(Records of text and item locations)
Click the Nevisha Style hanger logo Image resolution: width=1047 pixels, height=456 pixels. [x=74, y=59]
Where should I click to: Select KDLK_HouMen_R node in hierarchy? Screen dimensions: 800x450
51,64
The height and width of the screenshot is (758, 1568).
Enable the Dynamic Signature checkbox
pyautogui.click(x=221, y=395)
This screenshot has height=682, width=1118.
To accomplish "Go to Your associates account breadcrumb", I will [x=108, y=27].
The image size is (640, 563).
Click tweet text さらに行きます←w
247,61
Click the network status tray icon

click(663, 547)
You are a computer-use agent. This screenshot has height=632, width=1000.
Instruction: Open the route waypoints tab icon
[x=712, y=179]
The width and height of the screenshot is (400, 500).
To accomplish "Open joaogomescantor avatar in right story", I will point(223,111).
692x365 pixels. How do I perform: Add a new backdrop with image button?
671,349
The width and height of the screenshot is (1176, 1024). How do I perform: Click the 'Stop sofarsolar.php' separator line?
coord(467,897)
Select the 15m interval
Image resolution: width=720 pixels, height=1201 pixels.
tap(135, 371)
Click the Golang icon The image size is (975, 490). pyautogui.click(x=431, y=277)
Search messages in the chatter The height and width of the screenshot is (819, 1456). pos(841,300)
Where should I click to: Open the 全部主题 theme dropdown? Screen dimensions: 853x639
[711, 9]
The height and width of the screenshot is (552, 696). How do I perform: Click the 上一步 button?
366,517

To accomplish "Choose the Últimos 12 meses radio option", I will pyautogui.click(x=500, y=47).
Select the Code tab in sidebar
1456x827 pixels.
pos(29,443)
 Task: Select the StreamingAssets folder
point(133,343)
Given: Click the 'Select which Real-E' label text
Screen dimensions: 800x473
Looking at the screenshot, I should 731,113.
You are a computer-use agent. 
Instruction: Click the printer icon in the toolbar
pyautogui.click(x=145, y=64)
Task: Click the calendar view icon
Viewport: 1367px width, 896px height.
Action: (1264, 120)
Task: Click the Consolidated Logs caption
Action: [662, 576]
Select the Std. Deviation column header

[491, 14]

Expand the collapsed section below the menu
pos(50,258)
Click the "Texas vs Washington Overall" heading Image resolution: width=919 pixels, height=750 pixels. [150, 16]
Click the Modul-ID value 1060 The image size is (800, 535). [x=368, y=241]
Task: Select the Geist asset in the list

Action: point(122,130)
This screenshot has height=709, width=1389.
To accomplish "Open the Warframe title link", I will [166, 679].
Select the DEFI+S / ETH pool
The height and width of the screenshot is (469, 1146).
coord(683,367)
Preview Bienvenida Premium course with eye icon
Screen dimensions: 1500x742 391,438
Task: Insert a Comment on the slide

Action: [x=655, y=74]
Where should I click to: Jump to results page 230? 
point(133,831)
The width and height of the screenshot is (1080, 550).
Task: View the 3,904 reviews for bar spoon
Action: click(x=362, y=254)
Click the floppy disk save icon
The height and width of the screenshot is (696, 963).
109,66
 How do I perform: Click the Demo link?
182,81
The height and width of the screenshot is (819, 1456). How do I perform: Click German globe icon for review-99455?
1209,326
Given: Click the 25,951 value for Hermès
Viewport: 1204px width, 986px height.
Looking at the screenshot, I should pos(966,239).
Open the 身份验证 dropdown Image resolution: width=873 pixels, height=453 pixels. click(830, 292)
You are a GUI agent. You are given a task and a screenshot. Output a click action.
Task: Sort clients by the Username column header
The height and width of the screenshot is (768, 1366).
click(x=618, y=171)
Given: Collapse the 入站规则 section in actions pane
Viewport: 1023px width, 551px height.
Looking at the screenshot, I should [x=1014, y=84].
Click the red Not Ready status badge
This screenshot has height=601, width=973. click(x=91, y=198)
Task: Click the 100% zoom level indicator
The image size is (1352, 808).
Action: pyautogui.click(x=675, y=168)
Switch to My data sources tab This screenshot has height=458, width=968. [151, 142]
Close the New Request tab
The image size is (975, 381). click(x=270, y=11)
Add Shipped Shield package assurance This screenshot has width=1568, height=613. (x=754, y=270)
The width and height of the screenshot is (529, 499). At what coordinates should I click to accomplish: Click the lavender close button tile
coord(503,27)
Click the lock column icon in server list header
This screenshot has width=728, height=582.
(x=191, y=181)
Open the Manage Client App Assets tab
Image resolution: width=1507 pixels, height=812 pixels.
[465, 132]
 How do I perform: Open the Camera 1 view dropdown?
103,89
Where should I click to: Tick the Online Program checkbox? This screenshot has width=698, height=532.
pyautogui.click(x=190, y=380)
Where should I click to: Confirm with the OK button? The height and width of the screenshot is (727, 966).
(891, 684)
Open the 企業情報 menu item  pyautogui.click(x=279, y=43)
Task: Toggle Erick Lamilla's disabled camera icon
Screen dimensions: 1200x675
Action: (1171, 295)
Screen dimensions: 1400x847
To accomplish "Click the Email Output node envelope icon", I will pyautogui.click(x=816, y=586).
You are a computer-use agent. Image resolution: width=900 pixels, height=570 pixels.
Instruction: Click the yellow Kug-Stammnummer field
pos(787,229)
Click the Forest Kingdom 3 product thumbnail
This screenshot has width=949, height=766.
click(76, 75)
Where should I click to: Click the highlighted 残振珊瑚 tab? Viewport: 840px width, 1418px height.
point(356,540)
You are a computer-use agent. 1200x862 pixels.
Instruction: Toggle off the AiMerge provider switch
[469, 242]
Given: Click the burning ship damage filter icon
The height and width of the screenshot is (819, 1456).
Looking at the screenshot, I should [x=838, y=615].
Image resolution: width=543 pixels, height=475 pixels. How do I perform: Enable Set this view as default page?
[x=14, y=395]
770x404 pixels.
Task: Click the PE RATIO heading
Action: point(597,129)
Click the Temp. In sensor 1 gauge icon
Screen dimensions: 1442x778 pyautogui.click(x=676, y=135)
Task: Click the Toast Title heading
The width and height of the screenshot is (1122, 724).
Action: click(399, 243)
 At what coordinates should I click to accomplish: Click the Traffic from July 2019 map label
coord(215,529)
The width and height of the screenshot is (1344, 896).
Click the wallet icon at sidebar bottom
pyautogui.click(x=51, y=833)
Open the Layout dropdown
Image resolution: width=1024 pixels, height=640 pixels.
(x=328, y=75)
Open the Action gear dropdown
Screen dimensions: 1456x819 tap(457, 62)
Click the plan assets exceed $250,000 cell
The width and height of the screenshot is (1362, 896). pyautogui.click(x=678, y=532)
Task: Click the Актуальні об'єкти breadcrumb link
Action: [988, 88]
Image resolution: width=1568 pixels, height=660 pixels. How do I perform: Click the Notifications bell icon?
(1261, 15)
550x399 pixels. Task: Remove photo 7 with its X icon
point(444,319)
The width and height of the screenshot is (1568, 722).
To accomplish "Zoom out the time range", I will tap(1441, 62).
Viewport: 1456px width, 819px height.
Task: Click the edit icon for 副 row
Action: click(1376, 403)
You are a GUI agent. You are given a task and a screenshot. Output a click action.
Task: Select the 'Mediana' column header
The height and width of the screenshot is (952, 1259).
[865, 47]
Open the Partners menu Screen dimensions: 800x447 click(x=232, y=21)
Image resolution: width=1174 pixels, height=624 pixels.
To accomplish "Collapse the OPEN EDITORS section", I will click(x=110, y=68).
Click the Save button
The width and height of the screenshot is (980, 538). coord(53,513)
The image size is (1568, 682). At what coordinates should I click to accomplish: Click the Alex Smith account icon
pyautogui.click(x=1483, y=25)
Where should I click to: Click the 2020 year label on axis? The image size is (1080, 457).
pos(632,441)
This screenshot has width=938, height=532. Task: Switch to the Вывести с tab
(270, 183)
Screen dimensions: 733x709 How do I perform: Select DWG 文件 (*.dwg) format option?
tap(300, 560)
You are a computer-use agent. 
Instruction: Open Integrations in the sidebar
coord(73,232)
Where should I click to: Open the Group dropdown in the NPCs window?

▶ **Direction**: Copy these records word for word, with nothing changed.

▶ **Answer to this exercise**:
Click the Nevisha Style hanger logo Image resolution: width=1047 pixels, height=456 pixels. [x=74, y=59]
Where should I click to: Select KDLK_HouMen_R node in hierarchy? Screen dimensions: 800x450
51,64
The height and width of the screenshot is (758, 1568).
Enable the Dynamic Signature checkbox
pyautogui.click(x=221, y=395)
This screenshot has height=682, width=1118.
To accomplish "Go to Your associates account breadcrumb", I will [x=108, y=27].
The image size is (640, 563).
Click tweet text さらに行きます←w
247,61
Click the network status tray icon

click(663, 547)
You are a computer-use agent. This screenshot has height=632, width=1000.
Instruction: Open the route waypoints tab icon
[x=712, y=179]
The width and height of the screenshot is (400, 500).
To accomplish "Open joaogomescantor avatar in right story", I will point(223,111).
692x365 pixels. How do I perform: Add a new backdrop with image button?
671,349
The width and height of the screenshot is (1176, 1024). How do I perform: Click the 'Stop sofarsolar.php' separator line?
coord(467,897)
Select the 15m interval
Image resolution: width=720 pixels, height=1201 pixels.
tap(135, 371)
Click the Golang icon The image size is (975, 490). pyautogui.click(x=431, y=277)
Search messages in the chatter The height and width of the screenshot is (819, 1456). pos(841,300)
Where should I click to: Open the 全部主题 theme dropdown? Screen dimensions: 853x639
[711, 9]
The height and width of the screenshot is (552, 696). How do I perform: Click the 上一步 button?
366,517

To accomplish "Choose the Últimos 12 meses radio option", I will pyautogui.click(x=500, y=47).
Select the Code tab in sidebar
1456x827 pixels.
pos(29,443)
 Task: Select the StreamingAssets folder
point(133,343)
Given: Click the 'Select which Real-E' label text
Screen dimensions: 800x473
Looking at the screenshot, I should 731,113.
You are a computer-use agent. 
Instruction: Click the printer icon in the toolbar
pyautogui.click(x=145, y=64)
Task: Click the calendar view icon
Viewport: 1367px width, 896px height.
Action: (1264, 120)
Task: Click the Consolidated Logs caption
Action: [662, 576]
Select the Std. Deviation column header

[491, 14]

Expand the collapsed section below the menu
pos(50,258)
Click the "Texas vs Washington Overall" heading Image resolution: width=919 pixels, height=750 pixels. [150, 16]
Click the Modul-ID value 1060 The image size is (800, 535). [x=368, y=241]
Task: Select the Geist asset in the list

Action: point(122,130)
This screenshot has height=709, width=1389.
To accomplish "Open the Warframe title link", I will [166, 679].
Select the DEFI+S / ETH pool
The height and width of the screenshot is (469, 1146).
coord(683,367)
Preview Bienvenida Premium course with eye icon
Screen dimensions: 1500x742 391,438
Task: Insert a Comment on the slide

Action: [x=655, y=74]
Where should I click to: Jump to results page 230? 
point(133,831)
The width and height of the screenshot is (1080, 550).
Task: View the 3,904 reviews for bar spoon
Action: click(x=362, y=254)
Click the floppy disk save icon
The height and width of the screenshot is (696, 963).
109,66
 How do I perform: Click the Demo link?
182,81
The height and width of the screenshot is (819, 1456). How do I perform: Click German globe icon for review-99455?
1209,326
Given: Click the 25,951 value for Hermès
Viewport: 1204px width, 986px height.
Looking at the screenshot, I should pos(966,239).
Open the 身份验证 dropdown Image resolution: width=873 pixels, height=453 pixels. click(830, 292)
You are a GUI agent. You are given a task and a screenshot. Output a click action.
Task: Sort clients by the Username column header
The height and width of the screenshot is (768, 1366).
click(x=618, y=171)
Given: Collapse the 入站规则 section in actions pane
Viewport: 1023px width, 551px height.
Looking at the screenshot, I should [x=1014, y=84].
Click the red Not Ready status badge
This screenshot has height=601, width=973. click(x=91, y=198)
Task: Click the 100% zoom level indicator
The image size is (1352, 808).
Action: pyautogui.click(x=675, y=168)
Switch to My data sources tab This screenshot has height=458, width=968. [151, 142]
Close the New Request tab
The image size is (975, 381). click(x=270, y=11)
Add Shipped Shield package assurance This screenshot has width=1568, height=613. (x=754, y=270)
The width and height of the screenshot is (529, 499). At what coordinates should I click to accomplish: Click the lavender close button tile
coord(503,27)
Click the lock column icon in server list header
This screenshot has width=728, height=582.
(x=191, y=181)
Open the Manage Client App Assets tab
Image resolution: width=1507 pixels, height=812 pixels.
[465, 132]
 How do I perform: Open the Camera 1 view dropdown?
103,89
Where should I click to: Tick the Online Program checkbox? This screenshot has width=698, height=532.
pyautogui.click(x=190, y=380)
Where should I click to: Confirm with the OK button? The height and width of the screenshot is (727, 966).
(891, 684)
Open the 企業情報 menu item  pyautogui.click(x=279, y=43)
Task: Toggle Erick Lamilla's disabled camera icon
Screen dimensions: 1200x675
Action: (1171, 295)
Screen dimensions: 1400x847
To accomplish "Click the Email Output node envelope icon", I will pyautogui.click(x=816, y=586).
You are a computer-use agent. Image resolution: width=900 pixels, height=570 pixels.
Instruction: Click the yellow Kug-Stammnummer field
pos(787,229)
Click the Forest Kingdom 3 product thumbnail
This screenshot has width=949, height=766.
click(76, 75)
Where should I click to: Click the highlighted 残振珊瑚 tab? Viewport: 840px width, 1418px height.
point(356,540)
You are a computer-use agent. 1200x862 pixels.
Instruction: Toggle off the AiMerge provider switch
[469, 242]
Given: Click the burning ship damage filter icon
The height and width of the screenshot is (819, 1456).
Looking at the screenshot, I should [x=838, y=615].
Image resolution: width=543 pixels, height=475 pixels. How do I perform: Enable Set this view as default page?
[x=14, y=395]
770x404 pixels.
Task: Click the PE RATIO heading
Action: point(597,129)
Click the Temp. In sensor 1 gauge icon
Screen dimensions: 1442x778 pyautogui.click(x=676, y=135)
Task: Click the Toast Title heading
The width and height of the screenshot is (1122, 724).
Action: click(399, 243)
 At what coordinates should I click to accomplish: Click the Traffic from July 2019 map label
coord(215,529)
The width and height of the screenshot is (1344, 896).
Click the wallet icon at sidebar bottom
pyautogui.click(x=51, y=833)
Open the Layout dropdown
Image resolution: width=1024 pixels, height=640 pixels.
(x=328, y=75)
Open the Action gear dropdown
Screen dimensions: 1456x819 tap(457, 62)
Click the plan assets exceed $250,000 cell
The width and height of the screenshot is (1362, 896). pyautogui.click(x=678, y=532)
Task: Click the Актуальні об'єкти breadcrumb link
Action: [988, 88]
Image resolution: width=1568 pixels, height=660 pixels. How do I perform: Click the Notifications bell icon?
(1261, 15)
550x399 pixels. Task: Remove photo 7 with its X icon
point(444,319)
The width and height of the screenshot is (1568, 722).
To accomplish "Zoom out the time range", I will tap(1441, 62).
Viewport: 1456px width, 819px height.
Task: Click the edit icon for 副 row
Action: click(1376, 403)
You are a GUI agent. You are given a task and a screenshot. Output a click action.
Task: Select the 'Mediana' column header
The height and width of the screenshot is (952, 1259).
[865, 47]
Open the Partners menu Screen dimensions: 800x447 click(x=232, y=21)
Image resolution: width=1174 pixels, height=624 pixels.
To accomplish "Collapse the OPEN EDITORS section", I will click(x=110, y=68).
Click the Save button
The width and height of the screenshot is (980, 538). coord(53,513)
The image size is (1568, 682). At what coordinates should I click to accomplish: Click the Alex Smith account icon
pyautogui.click(x=1483, y=25)
Where should I click to: Click the 2020 year label on axis? The image size is (1080, 457).
pos(632,441)
This screenshot has width=938, height=532. Task: Switch to the Вывести с tab
(270, 183)
Screen dimensions: 733x709 How do I perform: Select DWG 文件 (*.dwg) format option?
tap(300, 560)
You are a computer-use agent. 
Instruction: Open Integrations in the sidebar
coord(73,232)
Where should I click to: Open the Group dropdown in the NPCs window?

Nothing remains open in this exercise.